Me: Thank you Mrs. Bethune. I highly appreciate you giving me your time like this. It's a kind and noble gesture. Thank you so much.

Bethune: You're welcome. I am just trying to help you and by helping you I am helping others.

Issues in the 1930s

In the 1930s the major issues outlined by this dialog are Assembly Line Production, unions and the treatment of minors. Assembly lines were riddled with bad pay, poor working conditions and exploitation of employees. This could be attributed to the economic depression then. Many production line companies were cutting costs thus firing employees randomly, others provided very poor working conditions to workers who were desperate and had no money. The growth of union movements is also highlighted.

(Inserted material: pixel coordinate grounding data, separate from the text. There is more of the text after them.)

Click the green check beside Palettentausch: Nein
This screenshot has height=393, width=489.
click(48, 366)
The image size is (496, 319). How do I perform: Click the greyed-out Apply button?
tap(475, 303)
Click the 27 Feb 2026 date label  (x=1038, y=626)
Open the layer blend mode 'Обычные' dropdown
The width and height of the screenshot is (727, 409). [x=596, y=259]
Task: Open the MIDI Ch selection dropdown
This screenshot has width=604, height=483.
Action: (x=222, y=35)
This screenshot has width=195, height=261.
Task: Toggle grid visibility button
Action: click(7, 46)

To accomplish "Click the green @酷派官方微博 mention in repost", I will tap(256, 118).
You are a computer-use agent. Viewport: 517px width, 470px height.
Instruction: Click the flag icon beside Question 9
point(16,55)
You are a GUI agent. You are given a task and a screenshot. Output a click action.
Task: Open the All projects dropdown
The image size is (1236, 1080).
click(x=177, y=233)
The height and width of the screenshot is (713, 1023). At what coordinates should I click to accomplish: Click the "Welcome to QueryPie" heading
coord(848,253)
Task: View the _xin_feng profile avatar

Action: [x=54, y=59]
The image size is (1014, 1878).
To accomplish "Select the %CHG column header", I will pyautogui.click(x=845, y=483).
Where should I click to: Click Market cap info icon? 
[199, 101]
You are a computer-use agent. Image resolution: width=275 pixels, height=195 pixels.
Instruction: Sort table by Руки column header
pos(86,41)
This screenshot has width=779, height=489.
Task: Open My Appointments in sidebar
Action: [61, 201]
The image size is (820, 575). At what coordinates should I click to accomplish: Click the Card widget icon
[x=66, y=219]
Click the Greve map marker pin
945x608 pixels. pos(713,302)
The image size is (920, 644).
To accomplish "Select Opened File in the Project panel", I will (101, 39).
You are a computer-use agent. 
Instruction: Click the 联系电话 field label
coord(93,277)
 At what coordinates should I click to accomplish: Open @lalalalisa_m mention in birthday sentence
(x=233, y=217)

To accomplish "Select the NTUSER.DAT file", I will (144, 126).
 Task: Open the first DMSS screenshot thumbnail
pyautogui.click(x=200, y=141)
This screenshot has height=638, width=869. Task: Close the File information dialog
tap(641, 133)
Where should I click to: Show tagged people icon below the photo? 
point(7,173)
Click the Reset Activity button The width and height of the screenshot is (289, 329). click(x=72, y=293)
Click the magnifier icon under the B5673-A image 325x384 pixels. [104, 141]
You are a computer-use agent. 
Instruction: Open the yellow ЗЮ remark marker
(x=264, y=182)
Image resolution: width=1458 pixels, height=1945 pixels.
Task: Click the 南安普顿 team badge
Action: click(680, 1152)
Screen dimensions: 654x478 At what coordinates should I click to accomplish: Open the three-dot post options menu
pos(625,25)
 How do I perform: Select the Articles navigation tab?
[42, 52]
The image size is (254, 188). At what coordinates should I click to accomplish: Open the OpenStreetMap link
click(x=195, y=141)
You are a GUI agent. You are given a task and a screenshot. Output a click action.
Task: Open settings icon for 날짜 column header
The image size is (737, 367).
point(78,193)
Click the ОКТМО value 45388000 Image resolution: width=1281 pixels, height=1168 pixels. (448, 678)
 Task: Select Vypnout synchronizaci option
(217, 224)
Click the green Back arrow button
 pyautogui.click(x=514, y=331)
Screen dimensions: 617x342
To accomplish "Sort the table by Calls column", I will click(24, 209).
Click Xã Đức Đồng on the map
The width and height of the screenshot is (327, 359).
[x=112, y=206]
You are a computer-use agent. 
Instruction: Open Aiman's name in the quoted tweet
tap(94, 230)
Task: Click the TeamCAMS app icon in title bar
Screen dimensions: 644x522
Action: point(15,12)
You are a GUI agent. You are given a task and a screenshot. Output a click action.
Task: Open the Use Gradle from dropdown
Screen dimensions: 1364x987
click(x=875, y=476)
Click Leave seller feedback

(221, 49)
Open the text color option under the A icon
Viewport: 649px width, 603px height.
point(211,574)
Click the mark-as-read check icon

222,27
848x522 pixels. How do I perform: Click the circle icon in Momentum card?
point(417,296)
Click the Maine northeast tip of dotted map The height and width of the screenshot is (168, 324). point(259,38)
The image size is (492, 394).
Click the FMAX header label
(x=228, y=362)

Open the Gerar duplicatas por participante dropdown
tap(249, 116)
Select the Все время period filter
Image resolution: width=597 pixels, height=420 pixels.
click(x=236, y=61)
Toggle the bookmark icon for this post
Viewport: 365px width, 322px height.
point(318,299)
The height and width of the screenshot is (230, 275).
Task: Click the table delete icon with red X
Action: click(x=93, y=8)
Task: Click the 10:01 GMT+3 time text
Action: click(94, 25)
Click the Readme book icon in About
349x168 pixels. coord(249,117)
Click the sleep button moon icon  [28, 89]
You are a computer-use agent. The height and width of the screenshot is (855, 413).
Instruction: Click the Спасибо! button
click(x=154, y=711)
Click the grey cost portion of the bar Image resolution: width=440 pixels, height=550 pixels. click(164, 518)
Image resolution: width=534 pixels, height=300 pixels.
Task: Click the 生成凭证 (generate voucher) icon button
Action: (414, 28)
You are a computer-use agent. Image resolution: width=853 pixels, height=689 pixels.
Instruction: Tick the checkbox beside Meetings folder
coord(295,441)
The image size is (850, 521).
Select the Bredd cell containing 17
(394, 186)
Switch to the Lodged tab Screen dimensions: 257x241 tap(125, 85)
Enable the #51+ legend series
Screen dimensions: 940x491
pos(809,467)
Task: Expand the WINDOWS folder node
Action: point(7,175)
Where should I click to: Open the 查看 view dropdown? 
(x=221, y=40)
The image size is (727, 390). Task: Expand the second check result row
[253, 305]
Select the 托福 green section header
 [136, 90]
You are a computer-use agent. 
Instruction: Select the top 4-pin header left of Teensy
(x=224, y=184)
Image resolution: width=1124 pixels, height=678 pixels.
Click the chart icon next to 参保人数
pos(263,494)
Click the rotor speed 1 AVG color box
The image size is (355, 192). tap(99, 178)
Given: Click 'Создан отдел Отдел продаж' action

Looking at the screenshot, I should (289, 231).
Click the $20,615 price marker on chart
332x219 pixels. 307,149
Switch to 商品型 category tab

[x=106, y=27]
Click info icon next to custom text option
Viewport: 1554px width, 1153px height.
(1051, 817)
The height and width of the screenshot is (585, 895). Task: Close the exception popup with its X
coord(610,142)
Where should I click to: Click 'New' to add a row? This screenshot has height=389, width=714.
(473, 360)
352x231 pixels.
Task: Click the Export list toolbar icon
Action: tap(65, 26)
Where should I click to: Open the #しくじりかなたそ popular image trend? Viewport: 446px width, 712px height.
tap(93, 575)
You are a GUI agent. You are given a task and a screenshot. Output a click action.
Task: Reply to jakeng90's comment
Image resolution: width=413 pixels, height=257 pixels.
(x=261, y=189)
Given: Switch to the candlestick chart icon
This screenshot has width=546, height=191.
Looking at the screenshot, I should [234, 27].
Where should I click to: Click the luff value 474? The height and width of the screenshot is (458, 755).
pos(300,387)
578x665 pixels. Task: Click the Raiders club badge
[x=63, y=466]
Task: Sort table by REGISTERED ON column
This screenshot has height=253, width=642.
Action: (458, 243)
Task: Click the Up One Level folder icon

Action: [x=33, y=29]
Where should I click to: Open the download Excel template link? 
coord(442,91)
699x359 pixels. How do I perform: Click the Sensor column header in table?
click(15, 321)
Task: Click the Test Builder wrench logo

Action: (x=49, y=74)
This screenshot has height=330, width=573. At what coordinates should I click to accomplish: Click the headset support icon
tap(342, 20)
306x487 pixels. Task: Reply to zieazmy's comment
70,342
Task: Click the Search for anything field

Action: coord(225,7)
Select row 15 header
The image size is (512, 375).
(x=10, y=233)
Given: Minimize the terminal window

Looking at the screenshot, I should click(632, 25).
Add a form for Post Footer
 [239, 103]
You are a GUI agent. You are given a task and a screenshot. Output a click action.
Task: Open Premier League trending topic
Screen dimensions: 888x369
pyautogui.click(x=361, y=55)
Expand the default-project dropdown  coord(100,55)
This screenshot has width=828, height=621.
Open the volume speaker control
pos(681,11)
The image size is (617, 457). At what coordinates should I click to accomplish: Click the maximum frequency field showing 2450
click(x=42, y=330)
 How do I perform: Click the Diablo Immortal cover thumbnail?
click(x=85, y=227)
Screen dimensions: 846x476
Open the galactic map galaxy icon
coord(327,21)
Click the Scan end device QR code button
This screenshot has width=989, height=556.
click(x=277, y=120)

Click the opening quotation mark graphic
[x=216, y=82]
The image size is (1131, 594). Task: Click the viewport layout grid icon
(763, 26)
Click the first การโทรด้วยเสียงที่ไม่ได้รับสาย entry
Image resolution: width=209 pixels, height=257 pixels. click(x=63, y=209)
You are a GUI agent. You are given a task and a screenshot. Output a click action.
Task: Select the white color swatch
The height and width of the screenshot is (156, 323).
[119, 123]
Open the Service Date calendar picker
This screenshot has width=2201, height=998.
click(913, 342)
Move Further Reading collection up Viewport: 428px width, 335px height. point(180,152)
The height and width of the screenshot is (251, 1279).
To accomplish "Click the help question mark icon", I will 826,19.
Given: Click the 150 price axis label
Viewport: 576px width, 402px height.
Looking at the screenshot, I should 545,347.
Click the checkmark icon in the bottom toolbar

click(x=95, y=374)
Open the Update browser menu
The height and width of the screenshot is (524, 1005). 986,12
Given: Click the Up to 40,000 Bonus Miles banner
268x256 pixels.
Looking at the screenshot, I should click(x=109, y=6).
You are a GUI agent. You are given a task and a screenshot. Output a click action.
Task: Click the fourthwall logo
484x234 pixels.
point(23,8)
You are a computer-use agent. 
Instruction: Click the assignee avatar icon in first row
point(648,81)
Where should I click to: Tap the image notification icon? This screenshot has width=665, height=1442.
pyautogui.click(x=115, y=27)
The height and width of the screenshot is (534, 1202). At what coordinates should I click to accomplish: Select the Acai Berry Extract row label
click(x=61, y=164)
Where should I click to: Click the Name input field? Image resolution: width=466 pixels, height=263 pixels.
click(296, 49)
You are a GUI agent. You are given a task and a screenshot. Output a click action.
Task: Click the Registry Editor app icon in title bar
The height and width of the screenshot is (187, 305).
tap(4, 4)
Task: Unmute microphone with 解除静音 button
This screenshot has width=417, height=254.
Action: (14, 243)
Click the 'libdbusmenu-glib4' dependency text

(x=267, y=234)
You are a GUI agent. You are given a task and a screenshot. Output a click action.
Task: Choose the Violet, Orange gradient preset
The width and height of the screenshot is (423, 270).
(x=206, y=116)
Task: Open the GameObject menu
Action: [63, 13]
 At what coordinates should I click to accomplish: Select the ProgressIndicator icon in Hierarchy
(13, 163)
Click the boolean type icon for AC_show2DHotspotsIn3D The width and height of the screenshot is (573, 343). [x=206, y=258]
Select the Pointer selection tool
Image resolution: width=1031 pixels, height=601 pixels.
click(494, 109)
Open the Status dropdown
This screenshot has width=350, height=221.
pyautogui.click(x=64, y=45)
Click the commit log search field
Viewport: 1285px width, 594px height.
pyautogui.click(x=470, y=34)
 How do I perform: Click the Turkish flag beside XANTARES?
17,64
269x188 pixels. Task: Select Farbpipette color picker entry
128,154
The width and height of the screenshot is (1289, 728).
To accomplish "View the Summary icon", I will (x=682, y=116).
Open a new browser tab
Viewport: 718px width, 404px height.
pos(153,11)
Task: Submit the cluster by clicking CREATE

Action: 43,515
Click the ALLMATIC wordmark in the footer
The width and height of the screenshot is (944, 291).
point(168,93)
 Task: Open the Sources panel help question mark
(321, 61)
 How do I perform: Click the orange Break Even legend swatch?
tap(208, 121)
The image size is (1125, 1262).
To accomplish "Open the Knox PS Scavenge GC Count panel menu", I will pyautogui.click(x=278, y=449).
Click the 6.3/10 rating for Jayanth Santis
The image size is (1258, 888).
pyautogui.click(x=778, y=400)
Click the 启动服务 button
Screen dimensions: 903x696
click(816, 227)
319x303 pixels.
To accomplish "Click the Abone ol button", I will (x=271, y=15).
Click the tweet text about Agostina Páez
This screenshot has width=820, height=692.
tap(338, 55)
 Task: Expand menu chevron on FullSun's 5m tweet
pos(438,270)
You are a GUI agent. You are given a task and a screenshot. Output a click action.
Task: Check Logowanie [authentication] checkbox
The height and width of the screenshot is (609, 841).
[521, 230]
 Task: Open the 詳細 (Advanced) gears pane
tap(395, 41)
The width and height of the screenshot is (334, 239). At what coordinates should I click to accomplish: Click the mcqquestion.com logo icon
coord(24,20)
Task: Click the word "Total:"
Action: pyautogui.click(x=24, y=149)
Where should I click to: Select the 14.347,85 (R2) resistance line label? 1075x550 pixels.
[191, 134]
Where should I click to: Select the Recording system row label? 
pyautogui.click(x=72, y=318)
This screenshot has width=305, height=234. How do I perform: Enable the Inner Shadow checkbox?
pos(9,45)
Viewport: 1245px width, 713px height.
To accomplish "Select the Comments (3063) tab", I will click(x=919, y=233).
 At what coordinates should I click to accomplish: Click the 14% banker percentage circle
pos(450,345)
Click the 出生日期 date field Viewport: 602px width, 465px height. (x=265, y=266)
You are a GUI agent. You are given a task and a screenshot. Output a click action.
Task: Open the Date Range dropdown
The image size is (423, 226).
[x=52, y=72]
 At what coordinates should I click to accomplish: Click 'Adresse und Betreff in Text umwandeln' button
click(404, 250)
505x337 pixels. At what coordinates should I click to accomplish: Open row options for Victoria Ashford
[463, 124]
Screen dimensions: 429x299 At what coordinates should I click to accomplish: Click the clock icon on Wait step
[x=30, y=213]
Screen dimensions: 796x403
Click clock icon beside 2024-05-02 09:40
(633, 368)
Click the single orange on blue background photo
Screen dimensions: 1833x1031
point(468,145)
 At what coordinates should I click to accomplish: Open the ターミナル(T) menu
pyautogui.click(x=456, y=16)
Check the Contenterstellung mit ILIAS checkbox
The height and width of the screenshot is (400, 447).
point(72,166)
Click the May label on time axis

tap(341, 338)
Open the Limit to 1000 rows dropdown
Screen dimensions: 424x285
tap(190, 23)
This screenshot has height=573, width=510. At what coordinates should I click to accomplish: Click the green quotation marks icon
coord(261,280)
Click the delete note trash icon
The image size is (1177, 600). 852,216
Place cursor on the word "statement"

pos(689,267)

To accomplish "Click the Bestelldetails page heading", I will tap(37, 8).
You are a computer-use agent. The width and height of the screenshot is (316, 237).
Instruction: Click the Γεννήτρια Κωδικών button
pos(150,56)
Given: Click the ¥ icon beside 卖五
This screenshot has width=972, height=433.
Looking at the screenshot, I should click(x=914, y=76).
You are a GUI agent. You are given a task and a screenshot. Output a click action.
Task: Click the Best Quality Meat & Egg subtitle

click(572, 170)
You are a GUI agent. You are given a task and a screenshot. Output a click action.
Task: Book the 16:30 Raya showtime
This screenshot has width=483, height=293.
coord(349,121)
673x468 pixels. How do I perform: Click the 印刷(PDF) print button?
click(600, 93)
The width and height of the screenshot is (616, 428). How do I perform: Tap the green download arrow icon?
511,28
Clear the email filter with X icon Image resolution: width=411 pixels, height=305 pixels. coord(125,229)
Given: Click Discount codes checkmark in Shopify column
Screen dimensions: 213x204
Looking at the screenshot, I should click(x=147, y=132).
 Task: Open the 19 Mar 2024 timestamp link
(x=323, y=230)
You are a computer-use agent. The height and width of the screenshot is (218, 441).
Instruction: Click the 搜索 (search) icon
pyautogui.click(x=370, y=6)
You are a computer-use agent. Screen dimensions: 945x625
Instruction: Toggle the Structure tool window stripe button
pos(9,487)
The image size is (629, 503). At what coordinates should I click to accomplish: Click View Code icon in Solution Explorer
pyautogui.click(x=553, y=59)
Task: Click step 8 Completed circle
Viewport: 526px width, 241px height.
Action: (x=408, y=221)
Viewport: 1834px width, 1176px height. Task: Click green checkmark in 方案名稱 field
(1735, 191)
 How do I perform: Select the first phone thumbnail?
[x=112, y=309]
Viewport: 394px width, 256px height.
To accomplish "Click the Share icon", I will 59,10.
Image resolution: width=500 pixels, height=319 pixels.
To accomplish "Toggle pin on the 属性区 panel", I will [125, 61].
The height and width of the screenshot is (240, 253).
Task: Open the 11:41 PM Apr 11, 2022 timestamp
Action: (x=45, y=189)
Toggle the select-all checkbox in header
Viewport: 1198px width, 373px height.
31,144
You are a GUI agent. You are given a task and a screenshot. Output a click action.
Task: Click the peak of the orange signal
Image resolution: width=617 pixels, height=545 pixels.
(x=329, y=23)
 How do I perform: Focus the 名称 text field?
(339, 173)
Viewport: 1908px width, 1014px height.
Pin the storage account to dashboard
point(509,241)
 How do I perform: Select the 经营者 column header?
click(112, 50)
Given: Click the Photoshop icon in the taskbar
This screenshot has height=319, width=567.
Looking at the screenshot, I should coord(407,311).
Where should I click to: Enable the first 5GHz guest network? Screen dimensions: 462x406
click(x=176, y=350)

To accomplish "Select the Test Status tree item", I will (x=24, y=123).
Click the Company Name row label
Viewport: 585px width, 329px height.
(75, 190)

Union movements tried to bring sanity to most of the companies that were exploiting their employees. They made sure that companies had good pay for their employees and also offered better working conditions.

The treatment of minorities was also a major issue in the 1930s. Most of the minorities could not get an education due to lack of racial equality in the school system. This led to them being desperate for work for assembly line companies that exploited them fully.


The overall perspective of this dialog is that the 1930s was a tough time to live in. this is mostly due to the economic depression. It was a time when people had no money. Money was scarce commodity therefore people were desperate. Also the minorities did not enjoy equal rights. They did not get educated and this made their live even harder.